6. **Multiply the Results:**
Now, we just multiply the answers from each part:
$Q(C) = \left( \frac{1}{4} \right) \times (2) \times (2\pi) = \frac{4\pi}{4} = \pi$

Alternative answer

Answer: $\pi$ Explain
This is a question about calculating a total amount in a 3D ball using a special way to describe points called spherical coordinates . The solving step is:

First, I looked at the shape, which is a ball (a sphere) with a radius of 1. It's described by $x^2+y^2+z^2 \leq 1$.
Then, I looked at what we need to add up: $\sqrt{x^2+y^2+z^2}$. This is just the distance from the very center of the ball to any point inside it! Let's call this distance 'rho' ($\rho$).

Now, since we're dealing with a ball, it's super smart to use "spherical coordinates" instead of our usual (x, y, z). Imagine you're flying a drone!
* $\rho$: This is how far away from the center you are (like the drone's altitude from the starting point). For our ball, $\rho$ goes from 0 (the center) all the way to 1 (the edge of the ball).
* $\phi$: This is the angle from the 'north pole' (the top of the ball) straight down. It goes from 0 (directly up) to $\pi$ (directly down to the 'south pole').
* $\theta$: This is the angle around the 'equator' (like longitude on Earth). It goes all the way around from 0 to $2\pi$.

When we switch to these new coordinates, the tiny little piece of volume we're adding up (the $dx dy dz$ part) changes into something special: $\rho^2 \sin\phi \, d\rho \, d\phi \, d\theta$. Think of it like a special "scaling factor" because the size of a tiny chunk changes depending on where it is in the sphere.

So, our big "adding up" problem becomes:
We want to add up $\rho$ (the distance) for every tiny piece.
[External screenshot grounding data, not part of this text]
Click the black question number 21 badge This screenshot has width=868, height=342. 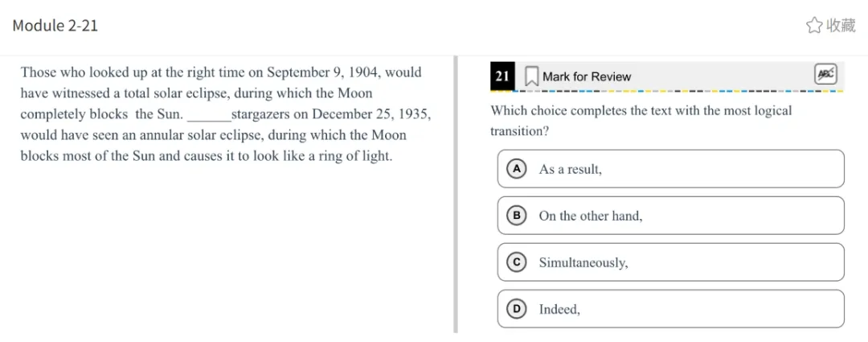[502, 76]
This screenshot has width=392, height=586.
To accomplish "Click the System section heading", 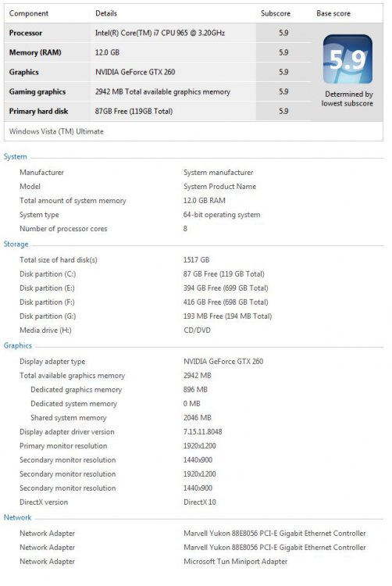I will (15, 156).
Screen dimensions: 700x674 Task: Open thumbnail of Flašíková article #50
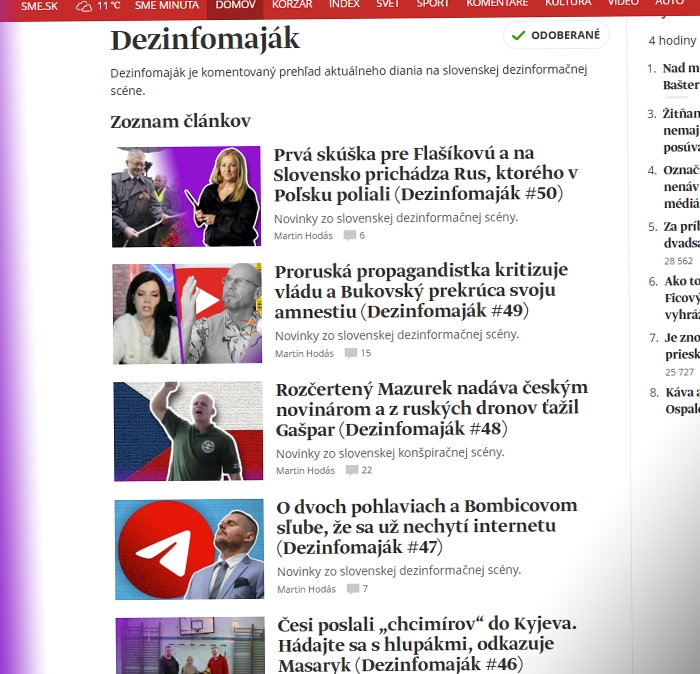click(186, 197)
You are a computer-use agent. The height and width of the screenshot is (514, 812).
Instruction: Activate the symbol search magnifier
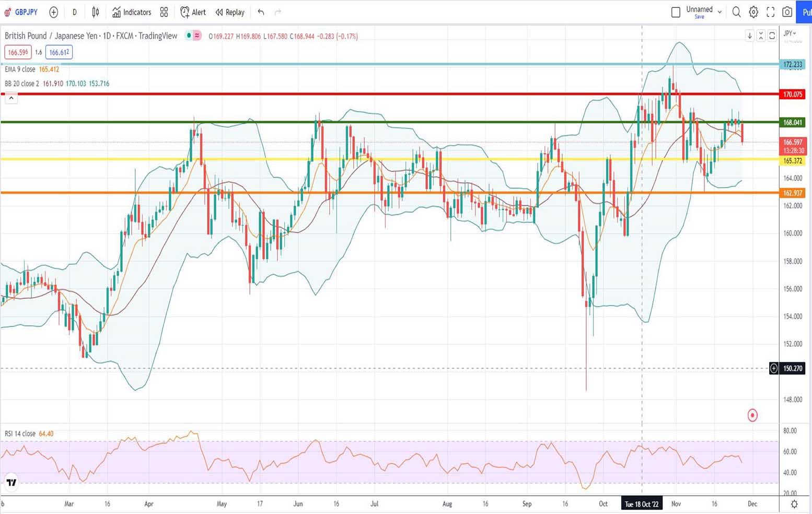coord(736,12)
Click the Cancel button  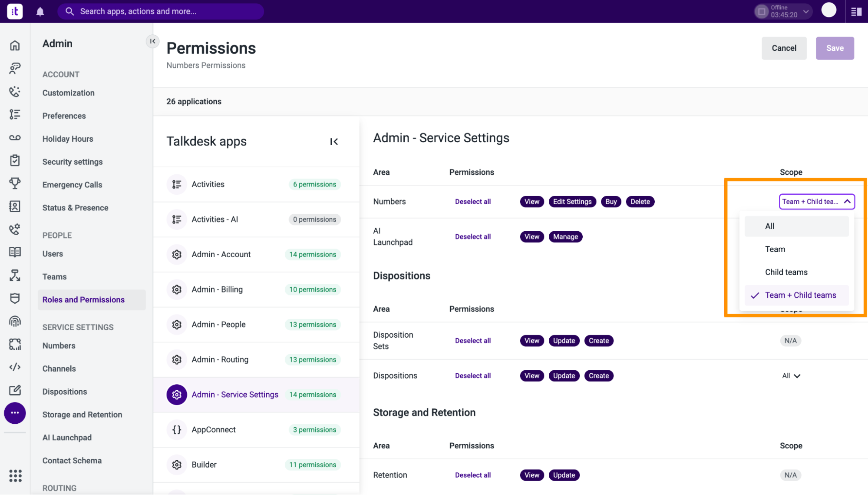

Each tiny piece has a "size" of $\rho^2 \sin\phi \, d\rho \, d\phi \, d\theta$.
So, we're adding up $\rho \times (\rho^2 \sin\phi) \, d\rho \, d\phi \, d\theta$, which simplifies to $\rho^3 \sin\phi \, d\rho \, d\phi \, d\theta$.

We need to do three separate "sums" (called integrals):
1. Summing for $\rho$: We add up $\rho^3$ as $\rho$ goes from 0 to 1. This gives us $\frac{\rho^4}{4}$ evaluated from 0 to 1, which is $\frac{1^4}{4} - \frac{0^4}{4} = \frac{1}{4}$.
2. Summing for $\phi$: We add up $\sin\phi$ as $\phi$ goes from 0 to $\pi$. This gives us $-\cos\phi$ evaluated from 0 to $\pi$, which is $(-\cos\pi) - (-\cos0) = (-(-1)) - (-1) = 1 + 1 = 2$.
3. Summing for $\theta$: We add up a simple '1' as $\theta$ goes from 0 to $2\pi$. This gives us $\theta$ evaluated from 0 to $2\pi$, which is $2\pi - 0 = 2\pi$.

Finally, to get the total amount, we multiply the results of these three sums together:
$\frac{1}{4} \times 2 \times 2\pi = \pi$.

So, the total amount is $\pi$! It's like finding a cool pattern that makes a tough problem super neat!